Major developments will also duck the thorough review that comes from being a Development of Regional Impact. A DRI is a massive coordinated review by all the jurisdictions and agencies potentially impacted by a major building project. The bill eliminates DRI review in those urban areas.
“To me this is contrary to good sound growth management practice,” Judah said.
Richter said that growth can be expected to pay for growth, but roads and other infrastructure built with development fees are used by existing residents too, not just new ones.
Judah said the Legislature that just swept $120 million out of the transportation Trust Found cannot be trusted with a new mobility fee.
“How can we be confident it’ll be fully funded?” he asked.
State Rep. Gary Aubuchon of Cape Coral said that the Legislature did indeed sweep $120 million from the trust fund, but said it created new road funding opportunities as well. Aubuchon said the only way to properly fund education and health care was to tap the trust fund.
“Three years ago education and health care was two-thirds of the state budget,” he said. “Now it’s almost three quarters.”
House Bill 1021, which he sponsored, bumped funding in a local government reimbursement program for road projects from $100 million to $250 million and created a similar program for smaller counties with another $200 million.
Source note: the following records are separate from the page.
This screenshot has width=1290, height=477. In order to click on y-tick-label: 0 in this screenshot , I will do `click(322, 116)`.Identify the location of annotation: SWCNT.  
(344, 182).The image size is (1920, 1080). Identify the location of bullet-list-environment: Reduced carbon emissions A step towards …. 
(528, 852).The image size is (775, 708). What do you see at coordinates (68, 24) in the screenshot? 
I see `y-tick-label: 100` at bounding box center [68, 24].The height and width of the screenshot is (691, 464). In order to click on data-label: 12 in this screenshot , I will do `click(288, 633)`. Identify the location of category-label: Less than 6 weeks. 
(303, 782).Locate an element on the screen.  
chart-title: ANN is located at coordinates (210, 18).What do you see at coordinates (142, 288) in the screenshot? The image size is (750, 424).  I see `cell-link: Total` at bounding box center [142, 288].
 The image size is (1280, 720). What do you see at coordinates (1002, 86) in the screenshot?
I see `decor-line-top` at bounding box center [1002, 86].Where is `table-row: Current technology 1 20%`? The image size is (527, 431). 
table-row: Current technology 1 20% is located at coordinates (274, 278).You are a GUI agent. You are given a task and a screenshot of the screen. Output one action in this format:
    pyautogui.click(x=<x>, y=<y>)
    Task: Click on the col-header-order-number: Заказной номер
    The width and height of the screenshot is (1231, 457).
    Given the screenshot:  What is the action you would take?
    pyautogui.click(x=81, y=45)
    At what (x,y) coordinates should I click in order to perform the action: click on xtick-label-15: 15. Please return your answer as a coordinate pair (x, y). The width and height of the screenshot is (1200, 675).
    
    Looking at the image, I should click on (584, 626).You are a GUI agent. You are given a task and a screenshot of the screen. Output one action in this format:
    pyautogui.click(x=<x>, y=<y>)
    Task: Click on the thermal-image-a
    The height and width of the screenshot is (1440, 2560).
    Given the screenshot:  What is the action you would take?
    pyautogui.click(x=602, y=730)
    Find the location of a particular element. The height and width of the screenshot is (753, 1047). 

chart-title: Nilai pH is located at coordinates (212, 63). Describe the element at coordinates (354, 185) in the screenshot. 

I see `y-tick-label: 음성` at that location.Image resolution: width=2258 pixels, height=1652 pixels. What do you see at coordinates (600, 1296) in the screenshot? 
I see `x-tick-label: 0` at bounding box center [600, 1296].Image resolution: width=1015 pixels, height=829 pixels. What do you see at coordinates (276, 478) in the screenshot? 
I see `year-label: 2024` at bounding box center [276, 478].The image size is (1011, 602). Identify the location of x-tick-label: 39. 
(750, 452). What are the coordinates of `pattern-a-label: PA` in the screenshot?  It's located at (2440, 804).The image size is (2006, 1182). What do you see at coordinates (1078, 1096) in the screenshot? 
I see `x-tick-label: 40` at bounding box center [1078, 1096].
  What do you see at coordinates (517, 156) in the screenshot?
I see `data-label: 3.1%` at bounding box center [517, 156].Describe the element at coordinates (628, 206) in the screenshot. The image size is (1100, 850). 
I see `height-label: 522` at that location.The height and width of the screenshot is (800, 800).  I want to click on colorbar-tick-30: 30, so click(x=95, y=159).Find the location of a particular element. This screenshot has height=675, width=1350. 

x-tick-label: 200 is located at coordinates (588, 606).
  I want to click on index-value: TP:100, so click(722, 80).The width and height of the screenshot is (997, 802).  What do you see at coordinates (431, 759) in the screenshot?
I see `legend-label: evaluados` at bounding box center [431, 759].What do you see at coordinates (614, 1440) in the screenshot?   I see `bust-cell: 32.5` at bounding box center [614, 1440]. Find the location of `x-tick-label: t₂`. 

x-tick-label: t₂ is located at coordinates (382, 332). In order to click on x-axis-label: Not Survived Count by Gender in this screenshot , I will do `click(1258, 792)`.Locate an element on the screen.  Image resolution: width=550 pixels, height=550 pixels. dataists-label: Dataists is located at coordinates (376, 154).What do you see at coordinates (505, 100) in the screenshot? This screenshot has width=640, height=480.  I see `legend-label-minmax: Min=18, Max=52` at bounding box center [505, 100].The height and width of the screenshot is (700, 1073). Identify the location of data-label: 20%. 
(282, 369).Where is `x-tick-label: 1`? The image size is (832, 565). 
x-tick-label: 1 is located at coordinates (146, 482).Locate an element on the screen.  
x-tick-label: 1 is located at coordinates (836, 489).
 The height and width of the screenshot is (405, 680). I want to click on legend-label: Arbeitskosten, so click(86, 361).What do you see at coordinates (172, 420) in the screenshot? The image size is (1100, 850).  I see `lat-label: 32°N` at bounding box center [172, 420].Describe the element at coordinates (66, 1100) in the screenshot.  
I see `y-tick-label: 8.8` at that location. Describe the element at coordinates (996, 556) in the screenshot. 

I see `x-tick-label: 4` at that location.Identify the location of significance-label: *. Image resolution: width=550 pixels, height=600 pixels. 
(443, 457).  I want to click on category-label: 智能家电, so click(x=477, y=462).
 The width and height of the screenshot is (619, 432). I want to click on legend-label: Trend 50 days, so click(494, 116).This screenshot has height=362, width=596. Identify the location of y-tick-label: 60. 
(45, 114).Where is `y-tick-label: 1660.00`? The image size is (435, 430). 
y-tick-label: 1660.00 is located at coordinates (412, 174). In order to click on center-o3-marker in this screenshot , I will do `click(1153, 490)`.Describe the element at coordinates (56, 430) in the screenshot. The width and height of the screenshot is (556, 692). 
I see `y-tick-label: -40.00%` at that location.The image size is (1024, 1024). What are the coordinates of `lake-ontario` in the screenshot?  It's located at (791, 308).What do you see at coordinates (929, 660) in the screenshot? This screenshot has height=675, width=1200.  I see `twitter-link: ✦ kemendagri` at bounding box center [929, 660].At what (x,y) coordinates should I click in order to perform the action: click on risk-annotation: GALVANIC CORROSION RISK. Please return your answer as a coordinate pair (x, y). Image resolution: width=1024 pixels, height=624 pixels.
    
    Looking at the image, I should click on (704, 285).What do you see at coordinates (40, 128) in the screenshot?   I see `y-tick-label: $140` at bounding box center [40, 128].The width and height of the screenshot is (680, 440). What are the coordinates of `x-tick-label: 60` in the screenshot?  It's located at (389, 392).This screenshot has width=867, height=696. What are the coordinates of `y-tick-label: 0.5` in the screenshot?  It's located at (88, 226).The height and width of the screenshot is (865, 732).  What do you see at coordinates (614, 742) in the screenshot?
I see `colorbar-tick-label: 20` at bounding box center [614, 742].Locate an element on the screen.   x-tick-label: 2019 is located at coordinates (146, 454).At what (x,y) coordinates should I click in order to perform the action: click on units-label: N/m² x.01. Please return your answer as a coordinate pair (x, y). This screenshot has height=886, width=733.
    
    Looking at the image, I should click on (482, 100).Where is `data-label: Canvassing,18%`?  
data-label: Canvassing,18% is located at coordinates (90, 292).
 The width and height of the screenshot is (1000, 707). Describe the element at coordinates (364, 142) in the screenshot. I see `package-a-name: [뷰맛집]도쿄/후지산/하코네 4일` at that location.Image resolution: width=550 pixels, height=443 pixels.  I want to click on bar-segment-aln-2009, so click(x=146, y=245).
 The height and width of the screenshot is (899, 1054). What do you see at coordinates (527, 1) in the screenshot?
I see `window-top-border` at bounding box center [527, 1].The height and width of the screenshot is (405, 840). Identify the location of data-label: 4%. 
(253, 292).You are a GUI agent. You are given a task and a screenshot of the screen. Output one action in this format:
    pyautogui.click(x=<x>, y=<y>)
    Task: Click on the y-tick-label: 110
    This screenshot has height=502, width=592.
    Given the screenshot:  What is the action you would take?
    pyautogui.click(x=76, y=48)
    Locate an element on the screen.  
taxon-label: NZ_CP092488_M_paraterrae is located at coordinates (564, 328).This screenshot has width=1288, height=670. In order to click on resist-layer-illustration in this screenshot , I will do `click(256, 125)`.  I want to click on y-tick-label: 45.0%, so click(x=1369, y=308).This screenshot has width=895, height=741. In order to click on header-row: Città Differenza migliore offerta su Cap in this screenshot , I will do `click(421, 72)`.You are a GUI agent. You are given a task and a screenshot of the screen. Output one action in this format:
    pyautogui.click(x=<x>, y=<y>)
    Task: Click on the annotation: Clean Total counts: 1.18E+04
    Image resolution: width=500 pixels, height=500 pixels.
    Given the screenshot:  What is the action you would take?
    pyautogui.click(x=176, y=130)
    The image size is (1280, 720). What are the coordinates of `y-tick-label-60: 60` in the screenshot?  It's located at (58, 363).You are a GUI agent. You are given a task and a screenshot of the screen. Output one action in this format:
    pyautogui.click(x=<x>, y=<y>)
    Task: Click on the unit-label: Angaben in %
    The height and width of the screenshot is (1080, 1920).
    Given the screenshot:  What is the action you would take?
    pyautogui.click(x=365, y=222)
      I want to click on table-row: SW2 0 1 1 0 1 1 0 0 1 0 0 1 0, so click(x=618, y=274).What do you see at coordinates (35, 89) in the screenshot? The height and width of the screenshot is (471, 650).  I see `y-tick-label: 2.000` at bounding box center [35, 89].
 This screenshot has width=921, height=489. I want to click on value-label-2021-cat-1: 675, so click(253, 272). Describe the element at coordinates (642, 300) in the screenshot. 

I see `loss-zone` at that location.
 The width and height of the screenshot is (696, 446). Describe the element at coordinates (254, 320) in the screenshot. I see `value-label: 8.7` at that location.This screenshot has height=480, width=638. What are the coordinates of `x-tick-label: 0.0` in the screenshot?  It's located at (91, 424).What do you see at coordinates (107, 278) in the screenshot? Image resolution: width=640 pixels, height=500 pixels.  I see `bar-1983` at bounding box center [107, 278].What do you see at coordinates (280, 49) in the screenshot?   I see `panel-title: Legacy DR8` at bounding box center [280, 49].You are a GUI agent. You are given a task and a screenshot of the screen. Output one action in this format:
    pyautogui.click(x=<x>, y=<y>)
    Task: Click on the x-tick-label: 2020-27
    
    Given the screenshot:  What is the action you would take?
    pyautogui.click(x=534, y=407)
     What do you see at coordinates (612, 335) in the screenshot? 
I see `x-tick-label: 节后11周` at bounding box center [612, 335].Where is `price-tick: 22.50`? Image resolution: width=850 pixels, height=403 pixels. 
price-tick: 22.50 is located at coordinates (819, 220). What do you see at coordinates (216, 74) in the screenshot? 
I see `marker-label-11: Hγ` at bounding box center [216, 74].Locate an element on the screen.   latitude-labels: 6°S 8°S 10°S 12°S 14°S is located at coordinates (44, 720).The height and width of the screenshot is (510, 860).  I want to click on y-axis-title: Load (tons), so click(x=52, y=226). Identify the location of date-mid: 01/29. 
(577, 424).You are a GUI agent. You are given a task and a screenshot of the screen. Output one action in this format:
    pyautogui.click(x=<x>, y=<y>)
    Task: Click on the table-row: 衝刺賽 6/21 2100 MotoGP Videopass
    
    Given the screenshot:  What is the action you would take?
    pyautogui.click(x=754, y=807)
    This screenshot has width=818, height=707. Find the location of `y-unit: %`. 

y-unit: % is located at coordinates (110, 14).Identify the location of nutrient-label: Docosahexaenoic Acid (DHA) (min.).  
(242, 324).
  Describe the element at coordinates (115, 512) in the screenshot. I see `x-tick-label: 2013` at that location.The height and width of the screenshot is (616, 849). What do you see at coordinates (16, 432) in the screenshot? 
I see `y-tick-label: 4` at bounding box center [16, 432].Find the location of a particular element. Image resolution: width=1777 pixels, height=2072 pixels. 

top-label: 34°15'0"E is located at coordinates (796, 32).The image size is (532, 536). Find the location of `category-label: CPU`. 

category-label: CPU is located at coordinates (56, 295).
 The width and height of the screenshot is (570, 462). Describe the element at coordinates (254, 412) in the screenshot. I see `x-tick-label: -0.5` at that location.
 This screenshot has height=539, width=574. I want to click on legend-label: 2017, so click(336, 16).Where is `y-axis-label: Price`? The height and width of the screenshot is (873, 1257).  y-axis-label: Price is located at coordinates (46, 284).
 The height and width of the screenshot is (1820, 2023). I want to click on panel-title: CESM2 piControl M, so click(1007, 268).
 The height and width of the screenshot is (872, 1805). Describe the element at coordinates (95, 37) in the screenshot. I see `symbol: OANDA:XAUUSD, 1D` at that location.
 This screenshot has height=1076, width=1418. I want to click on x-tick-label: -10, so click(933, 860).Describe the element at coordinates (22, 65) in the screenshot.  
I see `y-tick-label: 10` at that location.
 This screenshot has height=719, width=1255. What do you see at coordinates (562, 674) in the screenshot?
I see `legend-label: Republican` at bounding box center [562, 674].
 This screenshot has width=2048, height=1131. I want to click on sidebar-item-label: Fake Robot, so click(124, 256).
The program will allow local governments to fund projects up-front and be reimbursed by the state when the funding is plugged into the state budget.
Aubuchon uses as his example State Road 78 on the northern edge of Cape Coral. He carries a resolution from the Cape City Council urging the state to advance the widening on the state project schedule.
“The punch line is the resolution is from 1987,” he said.
State Road 78 is still not completely widened. Now, that project could be done by the city immediately with funding certain the year the project appears in the state budget.